- **About this exercise**
All of the data must be returned exactly as given.

- **Source information**
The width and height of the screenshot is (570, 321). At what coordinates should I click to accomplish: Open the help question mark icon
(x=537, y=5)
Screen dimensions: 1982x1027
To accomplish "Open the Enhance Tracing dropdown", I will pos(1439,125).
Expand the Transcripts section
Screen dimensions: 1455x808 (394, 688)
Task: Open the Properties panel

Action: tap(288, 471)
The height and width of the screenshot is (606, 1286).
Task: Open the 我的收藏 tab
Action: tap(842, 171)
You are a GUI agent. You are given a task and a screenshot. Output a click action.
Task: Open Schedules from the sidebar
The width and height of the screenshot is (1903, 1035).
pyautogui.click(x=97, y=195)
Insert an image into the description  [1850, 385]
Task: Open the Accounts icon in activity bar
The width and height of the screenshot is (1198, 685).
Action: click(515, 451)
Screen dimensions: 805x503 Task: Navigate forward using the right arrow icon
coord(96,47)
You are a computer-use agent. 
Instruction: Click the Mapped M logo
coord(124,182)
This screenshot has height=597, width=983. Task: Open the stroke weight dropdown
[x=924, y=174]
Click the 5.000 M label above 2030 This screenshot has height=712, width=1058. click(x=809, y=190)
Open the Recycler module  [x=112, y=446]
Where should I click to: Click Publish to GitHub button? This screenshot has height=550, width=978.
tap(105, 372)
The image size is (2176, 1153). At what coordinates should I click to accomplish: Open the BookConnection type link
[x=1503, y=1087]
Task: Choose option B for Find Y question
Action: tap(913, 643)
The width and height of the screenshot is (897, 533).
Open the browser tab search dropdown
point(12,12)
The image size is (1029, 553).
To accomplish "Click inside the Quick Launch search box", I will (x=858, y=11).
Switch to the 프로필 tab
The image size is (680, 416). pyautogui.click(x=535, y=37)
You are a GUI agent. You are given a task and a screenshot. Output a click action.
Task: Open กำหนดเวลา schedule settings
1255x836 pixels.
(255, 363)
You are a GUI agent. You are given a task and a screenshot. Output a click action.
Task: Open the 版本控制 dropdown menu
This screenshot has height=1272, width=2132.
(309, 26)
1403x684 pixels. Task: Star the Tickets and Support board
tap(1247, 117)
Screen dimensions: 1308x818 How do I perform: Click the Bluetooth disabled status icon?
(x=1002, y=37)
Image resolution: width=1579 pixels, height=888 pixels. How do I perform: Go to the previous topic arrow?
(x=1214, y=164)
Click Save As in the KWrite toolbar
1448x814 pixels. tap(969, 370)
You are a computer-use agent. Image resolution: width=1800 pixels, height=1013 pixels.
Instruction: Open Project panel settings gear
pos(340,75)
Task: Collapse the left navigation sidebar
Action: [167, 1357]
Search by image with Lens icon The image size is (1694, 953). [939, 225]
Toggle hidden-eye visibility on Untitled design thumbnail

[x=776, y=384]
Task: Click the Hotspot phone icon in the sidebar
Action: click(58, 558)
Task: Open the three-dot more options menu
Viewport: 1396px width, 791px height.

- **Answer**
The width and height of the screenshot is (570, 321). At what coordinates should I click to accomplish: Open the help question mark icon
(x=537, y=5)
Screen dimensions: 1982x1027
To accomplish "Open the Enhance Tracing dropdown", I will pos(1439,125).
Expand the Transcripts section
Screen dimensions: 1455x808 (394, 688)
Task: Open the Properties panel

Action: tap(288, 471)
The height and width of the screenshot is (606, 1286).
Task: Open the 我的收藏 tab
Action: tap(842, 171)
You are a GUI agent. You are given a task and a screenshot. Output a click action.
Task: Open Schedules from the sidebar
The width and height of the screenshot is (1903, 1035).
pyautogui.click(x=97, y=195)
Insert an image into the description  [1850, 385]
Task: Open the Accounts icon in activity bar
The width and height of the screenshot is (1198, 685).
Action: click(515, 451)
Screen dimensions: 805x503 Task: Navigate forward using the right arrow icon
coord(96,47)
You are a computer-use agent. 
Instruction: Click the Mapped M logo
coord(124,182)
This screenshot has height=597, width=983. Task: Open the stroke weight dropdown
[x=924, y=174]
Click the 5.000 M label above 2030 This screenshot has height=712, width=1058. click(x=809, y=190)
Open the Recycler module  [x=112, y=446]
Where should I click to: Click Publish to GitHub button? This screenshot has height=550, width=978.
tap(105, 372)
The image size is (2176, 1153). At what coordinates should I click to accomplish: Open the BookConnection type link
[x=1503, y=1087]
Task: Choose option B for Find Y question
Action: tap(913, 643)
The width and height of the screenshot is (897, 533).
Open the browser tab search dropdown
point(12,12)
The image size is (1029, 553).
To accomplish "Click inside the Quick Launch search box", I will (x=858, y=11).
Switch to the 프로필 tab
The image size is (680, 416). pyautogui.click(x=535, y=37)
You are a GUI agent. You are given a task and a screenshot. Output a click action.
Task: Open กำหนดเวลา schedule settings
1255x836 pixels.
(255, 363)
You are a GUI agent. You are given a task and a screenshot. Output a click action.
Task: Open the 版本控制 dropdown menu
This screenshot has height=1272, width=2132.
(309, 26)
1403x684 pixels. Task: Star the Tickets and Support board
tap(1247, 117)
Screen dimensions: 1308x818 How do I perform: Click the Bluetooth disabled status icon?
(x=1002, y=37)
Image resolution: width=1579 pixels, height=888 pixels. How do I perform: Go to the previous topic arrow?
(x=1214, y=164)
Click Save As in the KWrite toolbar
1448x814 pixels. tap(969, 370)
You are a computer-use agent. Image resolution: width=1800 pixels, height=1013 pixels.
Instruction: Open Project panel settings gear
pos(340,75)
Task: Collapse the left navigation sidebar
Action: [167, 1357]
Search by image with Lens icon The image size is (1694, 953). [939, 225]
Toggle hidden-eye visibility on Untitled design thumbnail

[x=776, y=384]
Task: Click the Hotspot phone icon in the sidebar
Action: click(58, 558)
Task: Open the three-dot more options menu
Viewport: 1396px width, 791px height.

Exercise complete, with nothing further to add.